Um levantamento da empresa Unico, especializada em identidade digital, e do Instituto de Pesquisas Locomotiva, divulgado nesta terça-feira (28), mostra que uma a cada três contas atribuída a crianças e adolescentes de 7 a 17 anos de idade em redes sociais no Brasil tem perfil “totalmente aberto”.
A pesquisa foi divulgada no Dia Internacional da Proteção de Dados e foi realizada com 2.006 responsáveis por crianças e adolescentes em todo o Brasil. O levantamento foi feito entre os dias 9 e 24 de outubro de 2024 e conta com uma margem de erro de 2,2 pontos percentuais.
Outro dado que deve deixar as famílias em alerta é que quase metade (47%) desse público não controla os seguidores nas redes sociais. Esses jovens adicionam qualquer pessoa às suas contas e interagem com completos desconhecidos.

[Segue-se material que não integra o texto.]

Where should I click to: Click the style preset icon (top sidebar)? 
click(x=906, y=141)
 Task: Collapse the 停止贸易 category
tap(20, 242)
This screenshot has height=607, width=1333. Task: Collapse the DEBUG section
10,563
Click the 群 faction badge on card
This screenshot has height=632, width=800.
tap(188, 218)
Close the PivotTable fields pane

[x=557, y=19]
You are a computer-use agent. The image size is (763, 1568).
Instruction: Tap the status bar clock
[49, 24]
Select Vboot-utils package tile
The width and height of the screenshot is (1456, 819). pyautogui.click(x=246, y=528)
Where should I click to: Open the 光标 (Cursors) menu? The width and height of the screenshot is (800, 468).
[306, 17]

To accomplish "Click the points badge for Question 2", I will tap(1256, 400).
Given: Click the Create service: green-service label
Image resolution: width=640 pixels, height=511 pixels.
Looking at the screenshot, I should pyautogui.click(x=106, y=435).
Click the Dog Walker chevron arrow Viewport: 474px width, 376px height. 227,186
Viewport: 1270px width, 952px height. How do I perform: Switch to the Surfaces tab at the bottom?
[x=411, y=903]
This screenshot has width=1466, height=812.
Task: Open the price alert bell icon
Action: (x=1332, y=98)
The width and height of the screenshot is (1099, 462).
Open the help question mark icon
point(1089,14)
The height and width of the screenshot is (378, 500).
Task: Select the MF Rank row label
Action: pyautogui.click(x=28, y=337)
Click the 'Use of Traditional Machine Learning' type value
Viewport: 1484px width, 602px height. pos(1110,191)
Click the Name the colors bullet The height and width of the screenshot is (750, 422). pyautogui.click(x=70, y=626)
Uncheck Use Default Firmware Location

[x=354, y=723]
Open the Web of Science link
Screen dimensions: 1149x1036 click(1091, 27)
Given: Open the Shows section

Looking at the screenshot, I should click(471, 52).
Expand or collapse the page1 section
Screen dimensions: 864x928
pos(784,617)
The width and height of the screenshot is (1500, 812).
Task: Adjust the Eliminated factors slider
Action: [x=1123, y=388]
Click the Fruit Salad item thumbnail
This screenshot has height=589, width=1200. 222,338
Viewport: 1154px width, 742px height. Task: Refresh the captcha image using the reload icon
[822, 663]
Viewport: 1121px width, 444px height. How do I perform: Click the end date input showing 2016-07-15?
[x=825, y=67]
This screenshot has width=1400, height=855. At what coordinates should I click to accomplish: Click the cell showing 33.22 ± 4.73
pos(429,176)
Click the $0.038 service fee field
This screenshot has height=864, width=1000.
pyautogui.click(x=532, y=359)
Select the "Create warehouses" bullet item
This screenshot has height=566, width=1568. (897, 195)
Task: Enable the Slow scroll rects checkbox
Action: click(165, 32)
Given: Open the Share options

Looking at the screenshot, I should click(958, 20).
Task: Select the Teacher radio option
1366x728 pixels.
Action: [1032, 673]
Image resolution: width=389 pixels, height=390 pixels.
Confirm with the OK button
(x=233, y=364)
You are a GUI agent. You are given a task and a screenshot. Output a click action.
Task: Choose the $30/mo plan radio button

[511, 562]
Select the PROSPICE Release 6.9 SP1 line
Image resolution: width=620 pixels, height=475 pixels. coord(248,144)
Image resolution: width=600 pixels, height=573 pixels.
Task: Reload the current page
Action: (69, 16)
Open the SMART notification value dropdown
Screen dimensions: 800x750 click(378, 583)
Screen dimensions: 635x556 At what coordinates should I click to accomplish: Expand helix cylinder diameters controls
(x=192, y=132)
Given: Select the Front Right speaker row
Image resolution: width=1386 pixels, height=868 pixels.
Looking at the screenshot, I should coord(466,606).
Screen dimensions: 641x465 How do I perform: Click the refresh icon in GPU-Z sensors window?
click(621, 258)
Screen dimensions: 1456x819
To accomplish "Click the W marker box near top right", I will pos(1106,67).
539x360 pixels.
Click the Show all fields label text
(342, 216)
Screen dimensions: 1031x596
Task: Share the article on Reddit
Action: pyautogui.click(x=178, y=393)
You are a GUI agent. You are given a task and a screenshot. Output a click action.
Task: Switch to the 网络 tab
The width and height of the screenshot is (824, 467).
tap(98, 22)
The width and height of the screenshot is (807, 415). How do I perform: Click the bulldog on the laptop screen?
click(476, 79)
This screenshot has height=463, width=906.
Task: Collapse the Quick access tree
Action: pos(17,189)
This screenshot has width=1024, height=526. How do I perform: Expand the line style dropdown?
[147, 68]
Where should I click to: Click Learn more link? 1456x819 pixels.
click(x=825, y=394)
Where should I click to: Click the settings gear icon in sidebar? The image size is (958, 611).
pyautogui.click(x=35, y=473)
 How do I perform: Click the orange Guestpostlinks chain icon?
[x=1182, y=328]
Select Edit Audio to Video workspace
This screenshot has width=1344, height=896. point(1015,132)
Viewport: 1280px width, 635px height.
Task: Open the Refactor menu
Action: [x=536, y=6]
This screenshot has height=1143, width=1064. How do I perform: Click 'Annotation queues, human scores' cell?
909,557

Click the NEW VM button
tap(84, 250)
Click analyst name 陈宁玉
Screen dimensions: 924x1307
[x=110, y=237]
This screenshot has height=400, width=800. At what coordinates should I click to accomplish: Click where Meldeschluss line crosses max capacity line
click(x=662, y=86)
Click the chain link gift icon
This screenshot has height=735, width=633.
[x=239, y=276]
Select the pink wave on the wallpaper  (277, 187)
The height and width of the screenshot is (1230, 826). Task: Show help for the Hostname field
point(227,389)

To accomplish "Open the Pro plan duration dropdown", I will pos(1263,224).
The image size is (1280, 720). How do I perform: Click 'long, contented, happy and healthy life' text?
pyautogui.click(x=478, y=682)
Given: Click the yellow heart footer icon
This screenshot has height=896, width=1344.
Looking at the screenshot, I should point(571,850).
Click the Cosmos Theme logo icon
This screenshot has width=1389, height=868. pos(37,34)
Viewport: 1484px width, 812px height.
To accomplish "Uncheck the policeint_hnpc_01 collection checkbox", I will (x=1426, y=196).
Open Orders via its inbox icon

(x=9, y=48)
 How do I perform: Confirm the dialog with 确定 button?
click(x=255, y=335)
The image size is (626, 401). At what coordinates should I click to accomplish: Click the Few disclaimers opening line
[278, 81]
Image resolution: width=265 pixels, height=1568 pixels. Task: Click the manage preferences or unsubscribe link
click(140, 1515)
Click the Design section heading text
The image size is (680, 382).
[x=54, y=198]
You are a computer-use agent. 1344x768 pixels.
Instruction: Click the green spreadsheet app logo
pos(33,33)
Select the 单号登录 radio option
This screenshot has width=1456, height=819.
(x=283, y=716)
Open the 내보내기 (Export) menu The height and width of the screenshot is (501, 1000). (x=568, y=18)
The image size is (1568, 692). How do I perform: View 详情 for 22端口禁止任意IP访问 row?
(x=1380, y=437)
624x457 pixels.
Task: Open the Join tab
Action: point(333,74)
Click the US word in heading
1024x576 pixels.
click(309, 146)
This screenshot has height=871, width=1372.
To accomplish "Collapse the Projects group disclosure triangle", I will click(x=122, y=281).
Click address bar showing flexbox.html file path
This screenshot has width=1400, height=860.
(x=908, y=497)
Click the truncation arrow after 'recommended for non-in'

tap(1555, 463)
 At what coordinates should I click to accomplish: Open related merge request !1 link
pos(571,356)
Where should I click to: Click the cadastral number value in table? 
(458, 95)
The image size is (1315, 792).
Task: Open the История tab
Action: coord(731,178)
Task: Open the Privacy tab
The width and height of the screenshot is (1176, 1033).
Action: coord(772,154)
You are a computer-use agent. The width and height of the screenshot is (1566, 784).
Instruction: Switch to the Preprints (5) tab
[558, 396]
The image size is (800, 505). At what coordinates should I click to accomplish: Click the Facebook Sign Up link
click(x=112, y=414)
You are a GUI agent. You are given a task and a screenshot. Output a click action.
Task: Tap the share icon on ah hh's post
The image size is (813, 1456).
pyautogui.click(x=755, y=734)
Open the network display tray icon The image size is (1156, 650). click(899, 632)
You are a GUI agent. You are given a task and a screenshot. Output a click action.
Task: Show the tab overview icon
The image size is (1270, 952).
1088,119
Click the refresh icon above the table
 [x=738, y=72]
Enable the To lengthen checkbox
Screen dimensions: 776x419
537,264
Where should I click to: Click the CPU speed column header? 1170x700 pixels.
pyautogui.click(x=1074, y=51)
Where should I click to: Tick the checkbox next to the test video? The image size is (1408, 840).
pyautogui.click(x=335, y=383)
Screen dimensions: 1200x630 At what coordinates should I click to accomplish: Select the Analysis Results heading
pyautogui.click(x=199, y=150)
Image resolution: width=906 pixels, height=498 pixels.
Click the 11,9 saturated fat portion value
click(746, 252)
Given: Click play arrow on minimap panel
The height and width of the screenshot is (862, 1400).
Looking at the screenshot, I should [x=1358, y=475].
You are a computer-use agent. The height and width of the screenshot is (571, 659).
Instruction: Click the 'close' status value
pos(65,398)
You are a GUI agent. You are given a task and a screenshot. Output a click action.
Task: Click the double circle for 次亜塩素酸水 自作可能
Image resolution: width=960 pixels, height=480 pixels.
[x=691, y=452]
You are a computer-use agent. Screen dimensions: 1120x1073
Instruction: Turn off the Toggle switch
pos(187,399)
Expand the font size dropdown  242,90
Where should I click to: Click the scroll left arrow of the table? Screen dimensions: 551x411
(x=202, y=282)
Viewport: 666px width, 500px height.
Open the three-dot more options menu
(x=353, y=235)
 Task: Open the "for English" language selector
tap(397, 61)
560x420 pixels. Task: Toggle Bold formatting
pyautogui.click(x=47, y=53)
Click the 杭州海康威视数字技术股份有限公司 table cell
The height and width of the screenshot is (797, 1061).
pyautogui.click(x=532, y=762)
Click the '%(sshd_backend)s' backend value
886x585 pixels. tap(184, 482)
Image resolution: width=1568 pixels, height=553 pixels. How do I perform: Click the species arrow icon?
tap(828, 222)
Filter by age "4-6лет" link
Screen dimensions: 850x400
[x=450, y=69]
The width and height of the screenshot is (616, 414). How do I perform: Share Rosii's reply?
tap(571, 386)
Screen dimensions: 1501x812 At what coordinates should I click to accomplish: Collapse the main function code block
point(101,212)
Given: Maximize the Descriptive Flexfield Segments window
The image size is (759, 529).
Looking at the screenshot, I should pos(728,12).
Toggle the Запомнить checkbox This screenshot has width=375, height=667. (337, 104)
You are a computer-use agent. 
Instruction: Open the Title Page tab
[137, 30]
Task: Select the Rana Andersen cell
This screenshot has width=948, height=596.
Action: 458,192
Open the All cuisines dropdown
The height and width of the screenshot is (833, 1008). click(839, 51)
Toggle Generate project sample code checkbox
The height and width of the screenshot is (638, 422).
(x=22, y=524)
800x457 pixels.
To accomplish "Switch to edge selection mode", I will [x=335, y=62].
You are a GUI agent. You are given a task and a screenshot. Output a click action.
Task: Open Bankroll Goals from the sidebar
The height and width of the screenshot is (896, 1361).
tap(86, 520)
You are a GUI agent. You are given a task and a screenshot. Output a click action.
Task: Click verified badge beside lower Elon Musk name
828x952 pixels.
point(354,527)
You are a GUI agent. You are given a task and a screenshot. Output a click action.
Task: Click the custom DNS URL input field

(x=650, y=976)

Para Diana Troper, diretora de proteção de dados da Unico, o percentual de crianças com perfil aberto é assustador. “Essas informações que estão publicamente acessíveis ou com facilidade de acesso são de pessoas mais vulneráveis e utilizadas para cometimento de novos crimes e fraudes”, afirma a especialista.
O estudo revela, por exemplo, que 89% dos pais e mães acreditam estar preparados para garantir a privacidade de dados, mas 73% desconhecem ações que podem provocar vazamentos. Conforme contextualiza o levantamento, 75% das crianças e adolescentes brasileiros têm um perfil próprio em alguma rede social.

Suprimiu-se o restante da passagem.